DOL proposes safe harbor for 401(k) fiduciaries
The Department of Labor proposed a rule clarifying fiduciary responsibilities for selecting retirement plan investments.
Key takeaways: DOL's proposed fiduciary safe harbor rule for 401(k) plan investments
Key takeaways: DOL's proposed fiduciary safe harbor rule for 401(k) plan investments
Rather than prescribing specific investments, the rule establishes a six-factor safe harbor framework—covering performance, fees, liquidity, valuation, benchmarking, and complexity.
Fiduciaries who follow the six-factor process gain safe harbor protection, shifting the focus from investment outcomes to decision-making rigor.
Betterment's existing investment process already aligns with the rule's framework, though Betterment will continue to not offer alternative investments like crypto or private assets in 3(38) plans at this time.
The comment period closes June 1, 2026, with a final rule expected later in the year.
The Department of Labor proposed a rule clarifying fiduciary responsibilities for selecting retirement plan investments. On March 30, 2026, the U.S. Department of Labor (DOL) proposed a rule implementing the Trump administration’s executive order “to democratize access to alternative assets in 401(k) plans.” In continuing the shift away from the Biden administration’s stance (which we covered here), the proposal clarifies a fiduciary’s duty of prudence when selecting investments, easing concerns around regulatory uncertainty or litigation risk.
What is in the DOL’s proposed rule for retirement plan investments?
The proposed rule encourages fiduciaries to consider all investment types—from stocks and bonds to private investments and digital assets—when selecting 401(k) plan options. Rather than prescribing which investments to choose, the rule establishes a six-factor framework for evaluating investments that would provide safe harbor protection for the plan’s fiduciaries, if satisfied.
The six factors—performance, fees, liquidity, valuation, benchmarking, and complexity—capture the key considerations a prudent fiduciary should evaluate when selecting plan investments. Notably, the proposed rule applies equally across all asset classes, with no single investment type (such as asset allocation funds) singled out or favored.

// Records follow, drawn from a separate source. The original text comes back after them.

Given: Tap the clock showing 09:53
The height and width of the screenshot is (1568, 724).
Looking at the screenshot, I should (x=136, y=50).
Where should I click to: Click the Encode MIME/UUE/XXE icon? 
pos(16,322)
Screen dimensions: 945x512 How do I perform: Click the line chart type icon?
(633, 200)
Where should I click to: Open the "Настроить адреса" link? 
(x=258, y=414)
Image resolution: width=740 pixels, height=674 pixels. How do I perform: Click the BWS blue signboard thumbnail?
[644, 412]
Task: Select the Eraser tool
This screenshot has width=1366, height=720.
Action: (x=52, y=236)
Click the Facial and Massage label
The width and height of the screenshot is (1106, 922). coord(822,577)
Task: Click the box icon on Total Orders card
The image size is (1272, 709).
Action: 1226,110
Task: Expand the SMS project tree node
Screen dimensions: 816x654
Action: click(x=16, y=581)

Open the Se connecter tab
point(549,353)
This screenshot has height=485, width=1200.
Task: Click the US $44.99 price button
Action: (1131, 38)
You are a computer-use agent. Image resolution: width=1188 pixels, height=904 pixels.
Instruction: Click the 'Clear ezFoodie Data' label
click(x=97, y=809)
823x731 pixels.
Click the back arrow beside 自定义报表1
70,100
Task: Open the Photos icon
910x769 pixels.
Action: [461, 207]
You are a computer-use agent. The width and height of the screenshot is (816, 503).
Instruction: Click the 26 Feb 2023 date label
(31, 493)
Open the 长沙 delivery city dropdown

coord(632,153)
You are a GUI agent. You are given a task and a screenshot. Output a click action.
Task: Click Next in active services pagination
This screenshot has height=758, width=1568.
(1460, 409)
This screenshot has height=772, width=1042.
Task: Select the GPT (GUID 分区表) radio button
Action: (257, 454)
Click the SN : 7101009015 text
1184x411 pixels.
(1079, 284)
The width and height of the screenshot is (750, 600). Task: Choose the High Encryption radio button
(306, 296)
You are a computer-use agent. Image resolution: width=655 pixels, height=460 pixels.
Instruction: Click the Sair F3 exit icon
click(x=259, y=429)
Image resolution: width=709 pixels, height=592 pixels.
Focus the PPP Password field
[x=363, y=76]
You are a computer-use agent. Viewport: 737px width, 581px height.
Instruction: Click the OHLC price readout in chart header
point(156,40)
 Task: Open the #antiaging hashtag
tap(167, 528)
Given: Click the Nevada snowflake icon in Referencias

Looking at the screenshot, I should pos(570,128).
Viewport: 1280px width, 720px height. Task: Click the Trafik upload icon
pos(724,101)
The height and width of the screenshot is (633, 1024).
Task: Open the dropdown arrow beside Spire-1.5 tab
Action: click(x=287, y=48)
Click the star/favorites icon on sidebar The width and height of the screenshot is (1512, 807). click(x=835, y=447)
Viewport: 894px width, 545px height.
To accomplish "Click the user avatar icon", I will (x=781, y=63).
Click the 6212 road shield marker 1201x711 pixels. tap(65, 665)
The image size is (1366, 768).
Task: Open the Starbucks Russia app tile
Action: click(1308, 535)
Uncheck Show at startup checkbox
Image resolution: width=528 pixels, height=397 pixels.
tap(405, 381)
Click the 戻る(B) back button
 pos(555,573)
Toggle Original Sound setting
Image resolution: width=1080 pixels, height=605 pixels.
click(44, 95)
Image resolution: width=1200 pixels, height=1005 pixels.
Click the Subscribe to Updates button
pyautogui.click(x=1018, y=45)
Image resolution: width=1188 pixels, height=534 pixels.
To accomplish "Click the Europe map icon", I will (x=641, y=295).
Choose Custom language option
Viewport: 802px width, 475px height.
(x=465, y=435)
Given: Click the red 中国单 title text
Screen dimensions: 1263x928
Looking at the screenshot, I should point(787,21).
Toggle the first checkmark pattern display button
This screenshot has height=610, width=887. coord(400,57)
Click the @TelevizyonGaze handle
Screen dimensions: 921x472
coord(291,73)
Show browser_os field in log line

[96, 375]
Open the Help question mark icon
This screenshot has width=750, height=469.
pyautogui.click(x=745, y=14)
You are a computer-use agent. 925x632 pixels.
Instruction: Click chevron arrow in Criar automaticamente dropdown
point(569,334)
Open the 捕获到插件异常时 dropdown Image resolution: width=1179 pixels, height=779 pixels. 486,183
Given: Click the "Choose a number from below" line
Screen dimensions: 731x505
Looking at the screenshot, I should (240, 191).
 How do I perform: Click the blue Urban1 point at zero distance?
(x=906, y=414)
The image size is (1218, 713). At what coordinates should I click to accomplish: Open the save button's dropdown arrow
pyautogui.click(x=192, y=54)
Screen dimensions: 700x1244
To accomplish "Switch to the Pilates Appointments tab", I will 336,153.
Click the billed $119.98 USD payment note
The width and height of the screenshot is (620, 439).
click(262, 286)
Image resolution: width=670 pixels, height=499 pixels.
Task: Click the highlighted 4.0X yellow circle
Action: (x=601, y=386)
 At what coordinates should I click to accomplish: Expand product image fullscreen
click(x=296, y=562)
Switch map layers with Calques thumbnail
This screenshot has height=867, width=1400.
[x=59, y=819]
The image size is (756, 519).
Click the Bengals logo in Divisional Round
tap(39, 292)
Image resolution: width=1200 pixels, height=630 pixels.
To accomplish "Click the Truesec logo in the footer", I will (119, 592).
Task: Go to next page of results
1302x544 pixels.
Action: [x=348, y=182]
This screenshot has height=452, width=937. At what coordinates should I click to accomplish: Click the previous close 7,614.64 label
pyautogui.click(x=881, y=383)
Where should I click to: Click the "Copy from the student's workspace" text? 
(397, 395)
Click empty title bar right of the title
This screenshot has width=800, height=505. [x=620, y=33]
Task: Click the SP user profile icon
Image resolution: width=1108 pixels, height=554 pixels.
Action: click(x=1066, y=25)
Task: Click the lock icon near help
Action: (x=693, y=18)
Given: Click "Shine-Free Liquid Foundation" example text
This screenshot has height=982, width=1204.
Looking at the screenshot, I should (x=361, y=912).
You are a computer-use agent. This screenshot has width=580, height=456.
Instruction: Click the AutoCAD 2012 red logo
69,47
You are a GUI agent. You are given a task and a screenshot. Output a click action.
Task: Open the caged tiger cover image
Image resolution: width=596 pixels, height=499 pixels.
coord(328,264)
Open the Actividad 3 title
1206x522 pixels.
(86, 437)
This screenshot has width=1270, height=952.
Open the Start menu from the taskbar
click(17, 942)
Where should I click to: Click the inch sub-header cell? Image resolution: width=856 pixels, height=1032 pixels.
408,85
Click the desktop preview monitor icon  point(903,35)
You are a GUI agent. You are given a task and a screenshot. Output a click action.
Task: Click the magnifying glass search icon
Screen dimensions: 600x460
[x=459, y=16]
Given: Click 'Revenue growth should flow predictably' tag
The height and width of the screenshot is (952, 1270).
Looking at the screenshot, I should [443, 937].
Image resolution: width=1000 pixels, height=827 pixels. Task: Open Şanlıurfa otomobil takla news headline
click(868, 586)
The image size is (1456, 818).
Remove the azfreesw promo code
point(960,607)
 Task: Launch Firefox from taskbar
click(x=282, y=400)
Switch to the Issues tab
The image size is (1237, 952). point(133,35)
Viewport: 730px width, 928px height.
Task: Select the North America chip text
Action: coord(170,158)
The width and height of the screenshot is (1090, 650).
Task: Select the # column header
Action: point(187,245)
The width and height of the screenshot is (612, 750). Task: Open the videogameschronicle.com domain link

What does this mean for fiduciaries?
The rule outlines six factors fiduciaries should consider when evaluating investments:
- Performance: risk-adjusted returns
- Fees: the lowest-cost option isn't required, but costs must be justified
- Liquidity: sufficient at both the plan and participant levels
- Valuation: metrics must be adequate, timely, and accurate
- Benchmarking: comparisons should be meaningful and relevant
- Complexity: fiduciaries must fully understand what they're selecting
Fiduciaries who follow this process are protected under the rule's "process-based safe harbor," which rewards rigorous decision-making over performance outcomes alone.
What does this mean for Betterment at Work?
At Betterment, our investment process incorporates these analytical steps.
Our investment process is built around the same factors the DOL’s safe harbor identifies: We evaluate risk-adjusted performance, prioritize low-cost ETFs with transparent valuations and readily available benchmarks, stress-test portfolio strategies, and automatically monitor portfolios and rebalance as participants approach their investment time horizons. We apply this disciplined process to our investment decisions made on behalf of plan participants.
Betterment will continue to carefully consider all types of investments, rigorously select and monitor options as a fiduciary, while preserving the flexibility plan sponsors and participants desire. For 401(k) plans where Betterment serves as the 3(38) investment fiduciary, at this time we will continue to not offer alternative investment options such as crypto or private assets. We’ll continue to regularly review investments with appropriate oversight and governance to meet our due diligence and fiduciary duty in selecting investments suitable for participants' long-term investment objectives.
What is the timeline for the DOL's proposed fiduciary rule?
The proposed rule is open for comment until June 1, 2026, with a final rule expected later in the year. In the meantime, expect the asset management industry to innovate around alternatives and design ways to improve accessibility, liquidity management, transparency, and education.
Why this is positive
Clearer rules are good for everyone: They give fiduciaries the confidence to act, encourage competition among service providers, and ultimately mean better options and lower costs for participants saving for retirement. As always, we will continue to monitor ongoing developments and keep you informed as the landscape evolves.